= Native Art Center at the University of Alaska Fairbanks =

Art school at the University of Alaska Fairbanks

The Native Art Center at the University of Alaska Fairbanks is an art school located at the University of Alaska Fairbanks (UAF), near Fairbanks, Alaska. The Native Art Center was started in 1966 by Ronald Senungetuk (Iñupiaq). Today, the Native Art Center is directed by Da-ka-xeen Mehner (Tlingit-Nisga'a) and offers BFA and MFA degrees in Native Art.

==History==
The Native Art Center offers studio art courses, workshops with Native Alaskan artists and cultural carriers, and artists-in-residence programs. Visiting artists are from Native Alaskan cultures, such as Yupik (including Alutiiq), Iñupiaq, Athabascan, Tlingit, Haida, Tsimshian, and Aleut artists from throughout Alaska.

First founded in 1965, the Native Art Center brings together artists from rural communities to study indigenous forms of art at the University of Alaska (now known as UAF). Over the past 40 years, the center has evolved to become an academic-based program including courses in studio art and Native art history and special workshops and symposia on topics including mask making, bentwood traditions, basketry, sculpture and carving. Dedicated to the creative spirit and an objective to provide educational opportunities for young Native artists.

==Directors==
Ronald Senungetuk founded the Native Arts Center in 1965 and served as its director until his retirement in 1986. He was also head of the UAF Art Department from 1977 until retiring.
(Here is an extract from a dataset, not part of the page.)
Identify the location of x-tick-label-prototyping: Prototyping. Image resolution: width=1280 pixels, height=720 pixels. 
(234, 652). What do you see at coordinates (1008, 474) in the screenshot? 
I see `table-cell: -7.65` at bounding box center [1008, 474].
He has been a teacher, mentor, and supporter of talented Alaska Native students who might not have otherwise had the aspiration or opportunity to attend college. During his UAF tenure, he advocated to keep the center active for both established and emerging Native artists who did not necessarily meet the typical university enrollment requirements.
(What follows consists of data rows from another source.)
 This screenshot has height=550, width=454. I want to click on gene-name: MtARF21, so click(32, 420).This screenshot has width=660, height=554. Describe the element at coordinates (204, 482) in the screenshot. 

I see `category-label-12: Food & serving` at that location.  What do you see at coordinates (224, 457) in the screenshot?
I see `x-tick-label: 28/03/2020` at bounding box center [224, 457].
In 1987 artist, educator, and interim director of the Native Art Center Glen Simpson made the Native Arts Center part of the academic system in the Art Department, making it possible for students to receive a BFA in Native Arts. This was a time of flux for the Native Art Center with a number of interim directors, one being James Schoppert, a Tlingit artist. During his life, Schoppert became one of the most prodigious and influential Alaska Native artists of the twentieth century. His work includes carving, painting, poetry and essays. He has been described as an innovator, that made traditional and contemporary Alaska Native works often pushing the boundaries of what was considered "traditional" Northwest Coast art. Throughout his career he was a spokesman for Alaska Native artists and artists in general.

Harry Calkins was an interim instructor from until 1991.

In 1992 Alvin Amason, a Sugpiaq Alaskan painter and sculptor, took over as director of the Native Art Center until his retirement in 2006. It was under Amason's directorship in 2003 the Native Art Center started offering Master of Fine Arts degrees in Native Arts, the only institution in the Alaska to do so.

Da-ka-xeen Mehner, a Tlingit-Nisa'a artist, has been the director of the Native Art Center since 2009.